Beta distribution failing for missing value imputation?

In Statistical Rethinking, 2nd ed, there is problem 15M2:

Reconsider the primate milk missing data example from the chapter. This time, assign B a distribution that is properly bounded between zero and 1. A beta distribution, for example, is a good choice."

I have been able to replicate the code from the original problem (where B used a normal distribution). However, it fails when I use a beta distribution in pymc, even though a colleague (@MarcoGorelli) was able to do this in numpyro.

df_primates["neocortex_prop"] = df_primates["neocortex.perc"] / 100
df_primates["k_std"] = standardize(df_primates["kcal.per.g"])
df_primates["logmass"] = np.log(df_primates["mass"])
df_primates["logmass_std"] = standardize(df_primates["logmass"])
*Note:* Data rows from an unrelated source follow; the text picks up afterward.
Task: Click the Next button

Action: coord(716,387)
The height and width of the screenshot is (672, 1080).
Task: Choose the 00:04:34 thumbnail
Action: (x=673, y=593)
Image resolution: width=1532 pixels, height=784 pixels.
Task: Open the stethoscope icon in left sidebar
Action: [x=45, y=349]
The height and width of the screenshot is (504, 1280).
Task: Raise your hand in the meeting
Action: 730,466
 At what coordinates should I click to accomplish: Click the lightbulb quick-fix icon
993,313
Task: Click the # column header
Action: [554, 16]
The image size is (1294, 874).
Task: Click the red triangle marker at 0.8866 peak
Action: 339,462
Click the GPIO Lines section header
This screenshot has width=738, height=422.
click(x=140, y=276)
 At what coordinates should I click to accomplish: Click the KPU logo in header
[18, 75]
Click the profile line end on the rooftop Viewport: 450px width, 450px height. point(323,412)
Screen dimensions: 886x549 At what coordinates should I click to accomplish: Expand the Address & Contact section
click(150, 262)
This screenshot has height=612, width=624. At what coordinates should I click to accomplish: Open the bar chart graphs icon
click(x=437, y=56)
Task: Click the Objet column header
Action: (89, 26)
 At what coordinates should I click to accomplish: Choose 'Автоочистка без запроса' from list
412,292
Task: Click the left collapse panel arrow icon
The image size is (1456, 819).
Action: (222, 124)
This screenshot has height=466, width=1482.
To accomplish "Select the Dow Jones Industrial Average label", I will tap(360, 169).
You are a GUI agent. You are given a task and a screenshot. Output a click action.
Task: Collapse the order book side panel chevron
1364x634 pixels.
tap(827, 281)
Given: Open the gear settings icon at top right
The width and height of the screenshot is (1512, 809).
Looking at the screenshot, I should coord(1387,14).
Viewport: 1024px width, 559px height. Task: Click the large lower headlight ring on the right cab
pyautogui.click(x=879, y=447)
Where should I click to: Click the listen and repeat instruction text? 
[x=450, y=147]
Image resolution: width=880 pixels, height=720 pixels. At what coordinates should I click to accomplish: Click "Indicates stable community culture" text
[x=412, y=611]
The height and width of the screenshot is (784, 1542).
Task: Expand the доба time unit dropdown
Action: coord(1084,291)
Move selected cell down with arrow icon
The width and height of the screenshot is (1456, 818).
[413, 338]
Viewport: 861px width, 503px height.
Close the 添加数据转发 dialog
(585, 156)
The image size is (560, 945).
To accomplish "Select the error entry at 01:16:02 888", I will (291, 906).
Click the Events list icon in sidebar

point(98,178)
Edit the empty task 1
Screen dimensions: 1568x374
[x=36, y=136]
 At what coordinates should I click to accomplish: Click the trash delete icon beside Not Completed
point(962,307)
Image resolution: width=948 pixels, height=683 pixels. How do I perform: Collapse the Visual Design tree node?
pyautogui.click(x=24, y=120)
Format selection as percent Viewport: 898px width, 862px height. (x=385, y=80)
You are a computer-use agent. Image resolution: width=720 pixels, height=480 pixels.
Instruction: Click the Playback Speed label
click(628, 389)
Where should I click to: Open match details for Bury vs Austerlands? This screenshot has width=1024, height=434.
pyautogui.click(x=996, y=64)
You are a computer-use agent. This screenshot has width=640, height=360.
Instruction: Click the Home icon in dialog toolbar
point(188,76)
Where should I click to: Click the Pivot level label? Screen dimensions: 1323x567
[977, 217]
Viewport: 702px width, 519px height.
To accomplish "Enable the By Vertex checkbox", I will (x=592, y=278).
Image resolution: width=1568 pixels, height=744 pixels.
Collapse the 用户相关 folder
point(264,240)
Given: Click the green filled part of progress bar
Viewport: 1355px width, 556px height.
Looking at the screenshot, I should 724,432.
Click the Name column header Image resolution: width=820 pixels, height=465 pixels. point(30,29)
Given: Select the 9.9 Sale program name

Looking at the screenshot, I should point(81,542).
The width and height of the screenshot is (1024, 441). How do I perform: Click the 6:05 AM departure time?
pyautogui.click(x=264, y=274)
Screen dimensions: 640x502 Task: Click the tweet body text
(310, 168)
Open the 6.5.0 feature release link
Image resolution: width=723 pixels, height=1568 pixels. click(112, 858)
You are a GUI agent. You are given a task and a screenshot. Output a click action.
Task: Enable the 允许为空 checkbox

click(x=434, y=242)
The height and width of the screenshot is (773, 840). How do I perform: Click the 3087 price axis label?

with pm.Model() as m15_5b:

    # priors
    a = pm.Normal("a", 0, 0.5)
    bB = pm.Normal("bB", 0, 1)
    bM = pm.Normal("bM", 0, 0.5)
    sigma = pm.Exponential("sigma", 1)

    # obs/imputed B with beta distribution (avoid standardizing)
    Bi = pm.Beta("Bi", alpha=2, beta=2, observed=df_primates["neocortex_prop"])

    # linear model
    mu = a + bB * (Bi - 0.67) + bM * df_primates["logmass_std"]

    # likelihood
    K = pm.Normal("K", mu, sigma, observed=df_primates["k_std"])

    # sample
    trace_m15_5b = pm.sample(draws=1000, random_seed=19, return_inferencedata=True)

Here is the error message I get:

SamplingError                             Traceback (most recent call last)
<ipython-input-27-6bcd320dd5ad> in <module>
     24     # sample
---> 25     trace_m15_5b = pm.sample(draws=1000, random_seed=19, return_inferencedata=True)

~/opt/anaconda3/envs/stats_rethinking/lib/python3.8/site-packages/pymc3/ in sample(draws, step, init, n_init, start, trace, chain_idx, chains, cores, tune, progressbar, model, random_seed, discard_tuned_samples, compute_convergence_checks, callback, jitter_max_retries, return_inferencedata, idata_kwargs, mp_ctx, pickle_backend, **kwargs)
    504             if start is None:
    505                 start = start_
--> 506                 check_start_vals(start, model)
    507         except (AttributeError, NotImplementedError, tg.NullTypeGradError):
    508             # gradient computation failed

~/opt/anaconda3/envs/stats_rethinking/lib/python3.8/site-packages/pymc3/ in check_start_vals(start, model)
    234         if not np.all(np.isfinite(initial_eval)):
--> 235             raise SamplingError(
    236                 "Initial evaluation of model at starting point failed!\n"
    237                 "Starting values:\n{}\n\n"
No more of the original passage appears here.